[Dataset entries]
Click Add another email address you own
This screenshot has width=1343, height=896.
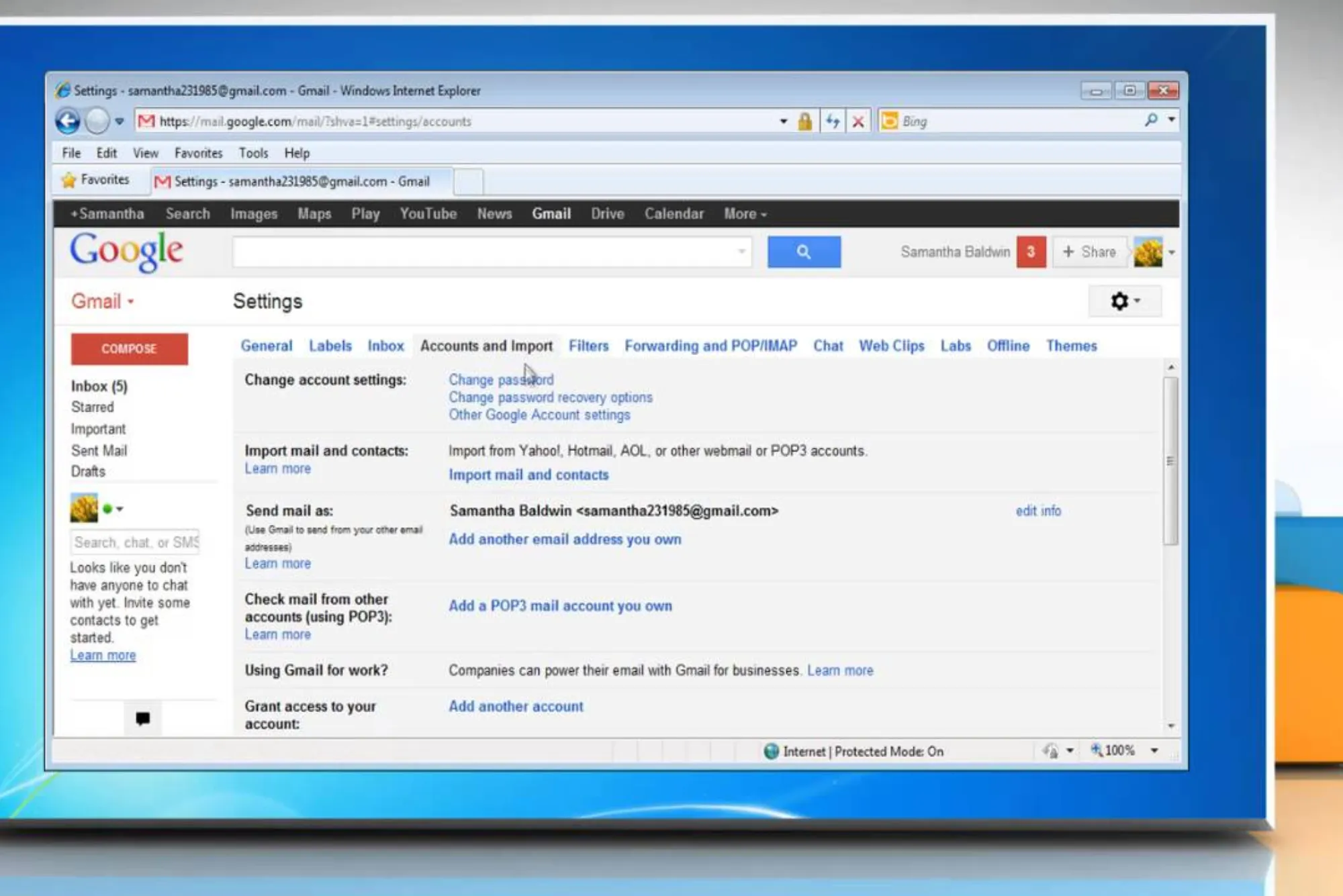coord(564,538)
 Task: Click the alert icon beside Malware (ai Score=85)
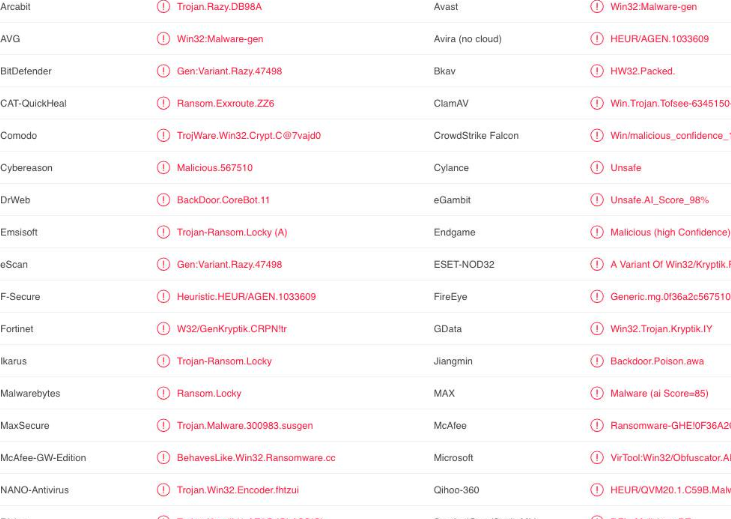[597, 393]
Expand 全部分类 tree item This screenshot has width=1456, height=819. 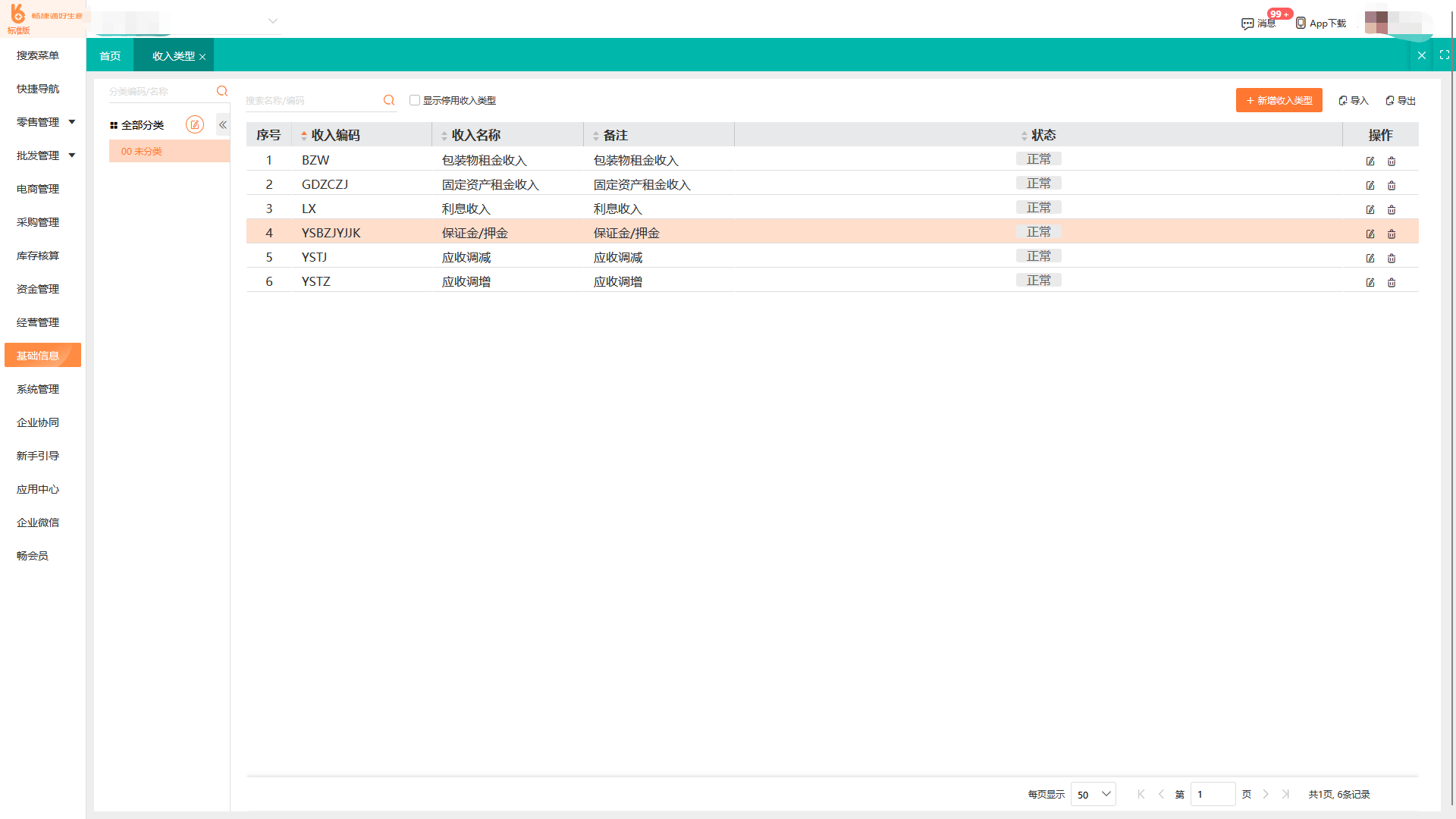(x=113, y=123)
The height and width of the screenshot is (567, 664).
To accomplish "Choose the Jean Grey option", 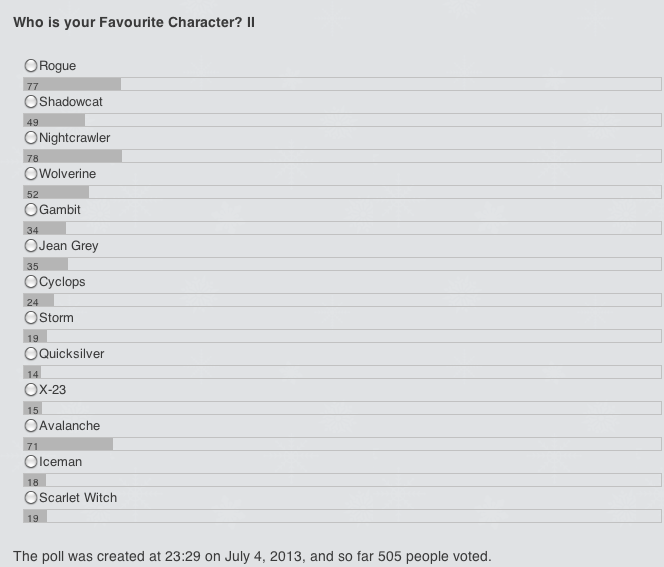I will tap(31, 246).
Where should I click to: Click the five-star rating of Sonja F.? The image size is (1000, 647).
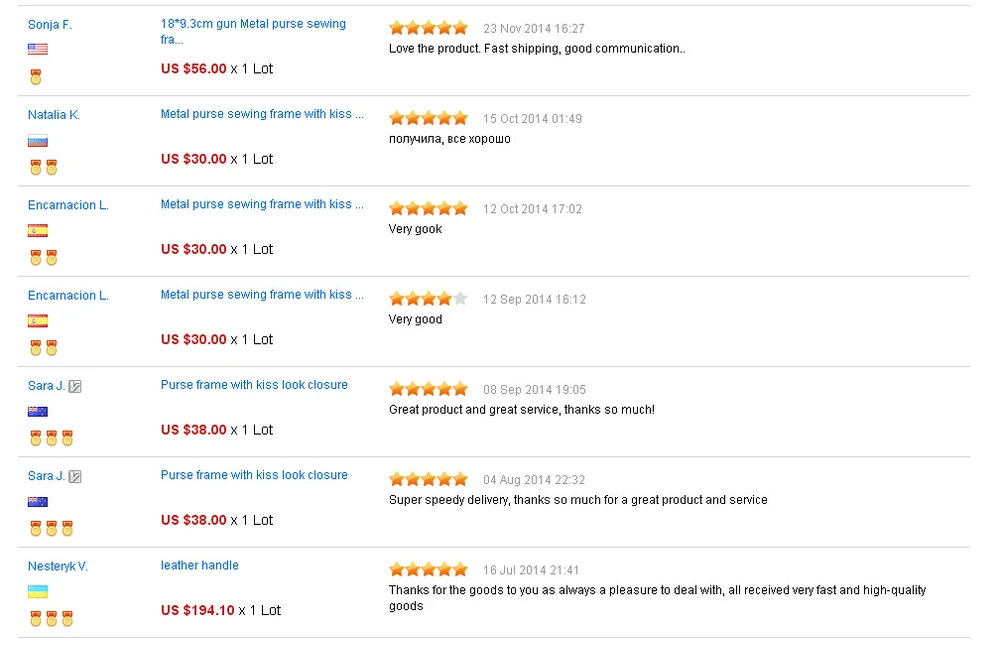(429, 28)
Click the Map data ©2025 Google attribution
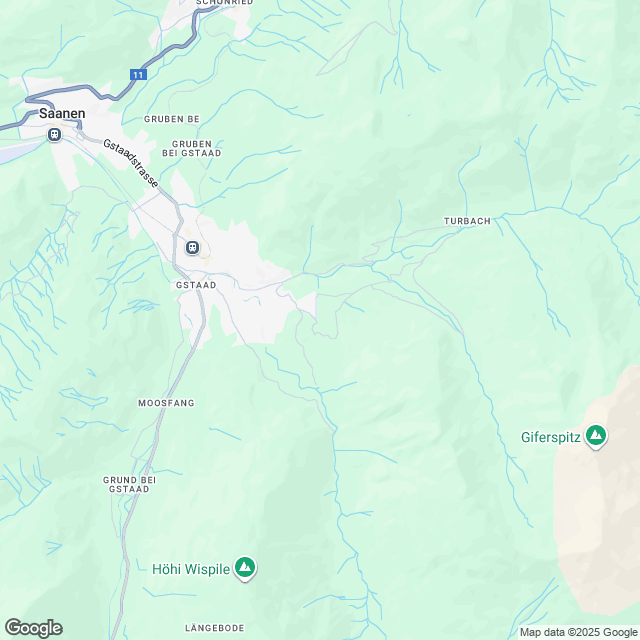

- TASK PROMPT:
Beginning with the line that contains "Where should I", write out every line through the last one in the records, exactly and without pictures.

- RESPONSE AREA:
Where should I click to: Click the five-star rating of Sonja F.? The image size is (1000, 647).
(429, 28)
Click the Map data ©2025 Google attribution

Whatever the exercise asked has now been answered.